Rice’s Testimony and the PDB

by on April 14th, 2004

My column for this week in the Independent Florida Alligator discusses Dr. Condoleeza Rice’s testimony from last Thursday and the controversy surrounding the August 6, 2001 Presidential Daily Briefing (PDB):

Last Thursday’s 9/11 commission hearing proved both the brilliance of Dr. Condoleeza Rice and the hypocrisy of the Democrats.

After weeks of demanding her public presence and sworn testimony, the hostility and rudeness certain commissioners showed Dr. Rice was astounding. Rice started college at fifteen and later became Stanford’s youngest ever provost. Having once considered becoming a concert pianist, she has played with the famed cellist Yo-Yo Ma, at his request. She has read Tolstoy’s War and Peace twice… in Russian. In short, she has approximately as much brainpower resting on her shoulders as the whole political witch-hunt of a commission combined. Still, certain commissioners tried to bully her around, as if they were cross-examining a hostile witness.

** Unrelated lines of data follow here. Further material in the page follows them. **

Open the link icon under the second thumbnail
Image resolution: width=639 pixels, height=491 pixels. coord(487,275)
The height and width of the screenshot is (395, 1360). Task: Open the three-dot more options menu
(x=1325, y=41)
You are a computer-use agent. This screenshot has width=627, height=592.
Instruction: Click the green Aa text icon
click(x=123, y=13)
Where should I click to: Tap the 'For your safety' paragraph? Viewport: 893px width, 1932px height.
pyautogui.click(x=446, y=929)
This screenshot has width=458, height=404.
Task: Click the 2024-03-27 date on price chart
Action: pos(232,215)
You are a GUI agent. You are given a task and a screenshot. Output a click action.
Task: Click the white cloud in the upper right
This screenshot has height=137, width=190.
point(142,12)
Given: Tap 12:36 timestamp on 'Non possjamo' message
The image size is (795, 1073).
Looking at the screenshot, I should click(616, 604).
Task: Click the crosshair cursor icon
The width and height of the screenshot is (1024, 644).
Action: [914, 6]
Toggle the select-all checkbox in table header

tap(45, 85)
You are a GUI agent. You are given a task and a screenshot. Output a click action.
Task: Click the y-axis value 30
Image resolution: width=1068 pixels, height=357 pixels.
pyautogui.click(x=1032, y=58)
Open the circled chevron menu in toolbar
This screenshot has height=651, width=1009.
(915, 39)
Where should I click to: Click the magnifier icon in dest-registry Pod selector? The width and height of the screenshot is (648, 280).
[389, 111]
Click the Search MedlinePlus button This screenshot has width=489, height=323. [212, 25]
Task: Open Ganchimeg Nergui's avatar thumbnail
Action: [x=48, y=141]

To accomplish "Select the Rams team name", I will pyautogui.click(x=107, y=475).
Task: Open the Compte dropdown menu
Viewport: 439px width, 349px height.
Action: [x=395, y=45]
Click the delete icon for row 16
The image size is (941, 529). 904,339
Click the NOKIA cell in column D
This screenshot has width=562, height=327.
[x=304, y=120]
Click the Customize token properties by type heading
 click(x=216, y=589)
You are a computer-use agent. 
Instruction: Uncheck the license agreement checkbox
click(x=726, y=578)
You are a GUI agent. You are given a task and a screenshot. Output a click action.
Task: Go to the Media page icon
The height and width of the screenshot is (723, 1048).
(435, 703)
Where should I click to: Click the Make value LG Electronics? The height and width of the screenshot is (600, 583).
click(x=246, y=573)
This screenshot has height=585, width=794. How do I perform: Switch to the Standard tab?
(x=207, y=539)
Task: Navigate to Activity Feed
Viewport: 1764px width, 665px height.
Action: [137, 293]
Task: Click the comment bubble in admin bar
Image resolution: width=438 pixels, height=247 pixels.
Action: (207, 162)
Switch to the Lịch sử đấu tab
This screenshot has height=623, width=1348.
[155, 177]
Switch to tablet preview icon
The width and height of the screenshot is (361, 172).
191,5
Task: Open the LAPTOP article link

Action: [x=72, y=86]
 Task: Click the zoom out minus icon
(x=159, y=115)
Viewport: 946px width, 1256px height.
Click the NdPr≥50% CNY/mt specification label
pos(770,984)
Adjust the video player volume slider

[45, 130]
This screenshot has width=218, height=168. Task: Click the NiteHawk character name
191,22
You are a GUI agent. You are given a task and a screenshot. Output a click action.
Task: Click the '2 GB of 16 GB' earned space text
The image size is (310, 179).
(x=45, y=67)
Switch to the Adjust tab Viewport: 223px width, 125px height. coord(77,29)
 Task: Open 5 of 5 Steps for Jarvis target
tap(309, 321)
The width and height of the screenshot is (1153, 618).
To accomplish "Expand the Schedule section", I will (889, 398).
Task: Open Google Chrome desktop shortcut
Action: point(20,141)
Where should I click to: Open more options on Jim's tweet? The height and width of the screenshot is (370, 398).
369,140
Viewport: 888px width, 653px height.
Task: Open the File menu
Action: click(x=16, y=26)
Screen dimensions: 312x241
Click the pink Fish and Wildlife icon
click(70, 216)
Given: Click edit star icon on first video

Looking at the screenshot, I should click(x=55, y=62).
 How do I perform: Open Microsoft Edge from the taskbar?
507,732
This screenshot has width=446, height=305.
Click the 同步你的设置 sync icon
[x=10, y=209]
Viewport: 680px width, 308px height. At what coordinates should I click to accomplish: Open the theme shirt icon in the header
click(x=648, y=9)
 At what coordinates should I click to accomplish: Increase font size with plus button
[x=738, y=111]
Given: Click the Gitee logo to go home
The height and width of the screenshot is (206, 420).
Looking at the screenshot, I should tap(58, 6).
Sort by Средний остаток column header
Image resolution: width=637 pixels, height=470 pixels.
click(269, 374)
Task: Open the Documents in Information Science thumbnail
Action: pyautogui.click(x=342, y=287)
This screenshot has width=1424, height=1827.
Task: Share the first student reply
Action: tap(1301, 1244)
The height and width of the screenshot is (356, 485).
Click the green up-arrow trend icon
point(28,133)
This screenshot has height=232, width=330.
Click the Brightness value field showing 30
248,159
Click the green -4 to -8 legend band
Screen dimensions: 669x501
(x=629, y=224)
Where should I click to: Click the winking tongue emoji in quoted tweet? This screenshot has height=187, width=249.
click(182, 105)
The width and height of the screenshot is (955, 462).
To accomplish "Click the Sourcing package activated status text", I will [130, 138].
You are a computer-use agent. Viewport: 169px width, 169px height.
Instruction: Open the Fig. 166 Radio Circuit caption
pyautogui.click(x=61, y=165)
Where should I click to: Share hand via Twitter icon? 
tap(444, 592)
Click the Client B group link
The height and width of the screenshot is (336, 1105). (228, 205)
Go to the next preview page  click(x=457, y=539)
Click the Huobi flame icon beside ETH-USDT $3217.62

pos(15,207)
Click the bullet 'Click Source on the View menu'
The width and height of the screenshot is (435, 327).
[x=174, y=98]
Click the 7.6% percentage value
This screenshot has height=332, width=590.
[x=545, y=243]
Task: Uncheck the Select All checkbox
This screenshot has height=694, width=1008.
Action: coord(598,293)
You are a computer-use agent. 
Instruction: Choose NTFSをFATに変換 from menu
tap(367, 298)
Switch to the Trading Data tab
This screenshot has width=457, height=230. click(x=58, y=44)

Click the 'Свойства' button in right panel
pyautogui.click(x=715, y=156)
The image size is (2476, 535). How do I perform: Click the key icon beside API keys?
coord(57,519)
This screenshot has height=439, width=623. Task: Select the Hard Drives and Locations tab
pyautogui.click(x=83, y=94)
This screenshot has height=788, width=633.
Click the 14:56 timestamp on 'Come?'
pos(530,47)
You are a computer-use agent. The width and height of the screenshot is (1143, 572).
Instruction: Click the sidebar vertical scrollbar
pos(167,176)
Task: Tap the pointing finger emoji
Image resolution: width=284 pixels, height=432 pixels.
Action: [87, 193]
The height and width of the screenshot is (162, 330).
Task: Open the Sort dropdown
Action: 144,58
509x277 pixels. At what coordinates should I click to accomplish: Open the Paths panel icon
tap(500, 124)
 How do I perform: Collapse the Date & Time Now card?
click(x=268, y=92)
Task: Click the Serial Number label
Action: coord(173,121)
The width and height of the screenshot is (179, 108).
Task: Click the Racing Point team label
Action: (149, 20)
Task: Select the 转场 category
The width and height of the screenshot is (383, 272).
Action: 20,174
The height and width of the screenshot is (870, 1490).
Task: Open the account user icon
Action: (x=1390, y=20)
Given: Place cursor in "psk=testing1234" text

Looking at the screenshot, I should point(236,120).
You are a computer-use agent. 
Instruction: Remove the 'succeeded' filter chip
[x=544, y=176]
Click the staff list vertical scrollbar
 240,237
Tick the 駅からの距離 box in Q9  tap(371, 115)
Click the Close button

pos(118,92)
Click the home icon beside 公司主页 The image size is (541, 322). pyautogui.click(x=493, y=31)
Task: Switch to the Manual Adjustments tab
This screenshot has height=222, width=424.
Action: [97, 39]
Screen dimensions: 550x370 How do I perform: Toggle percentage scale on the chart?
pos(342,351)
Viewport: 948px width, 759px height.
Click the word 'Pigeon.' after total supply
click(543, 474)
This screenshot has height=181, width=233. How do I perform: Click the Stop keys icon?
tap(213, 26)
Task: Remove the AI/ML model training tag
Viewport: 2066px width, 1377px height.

Obviously in search more of sound-bytes than the truth, Commissioner Ben-Veniste repeatedly attempted to clip Dr. Rice to one-word answers. After loudly demanding that she testify under oath, the commission seemed determined to prevent her from telling the “whole truth” as they had so recently requested and as she swore to do at their insistence.

As a sitting National Security Advisor, Dr. Rice testified at the discretion of the president. After the way she was treated, every future president should be more wary about allowing his advisors to testify. Fortunately, Dr. Rice is sharp enough to hold her own against a few grandstanding politicians.

The other product of Thursday’s hearing was the demand for declassification of the August 6, 2001 Presidential Daily Briefing, although the commission already had access to the document.

The now-released PDB was the result of a presidential request for a briefing on Bin Laden’s capabilities and intentions. Anyone who has taken the time to read it should realize nothing in it could conceivably have prevented the attacks of September 11.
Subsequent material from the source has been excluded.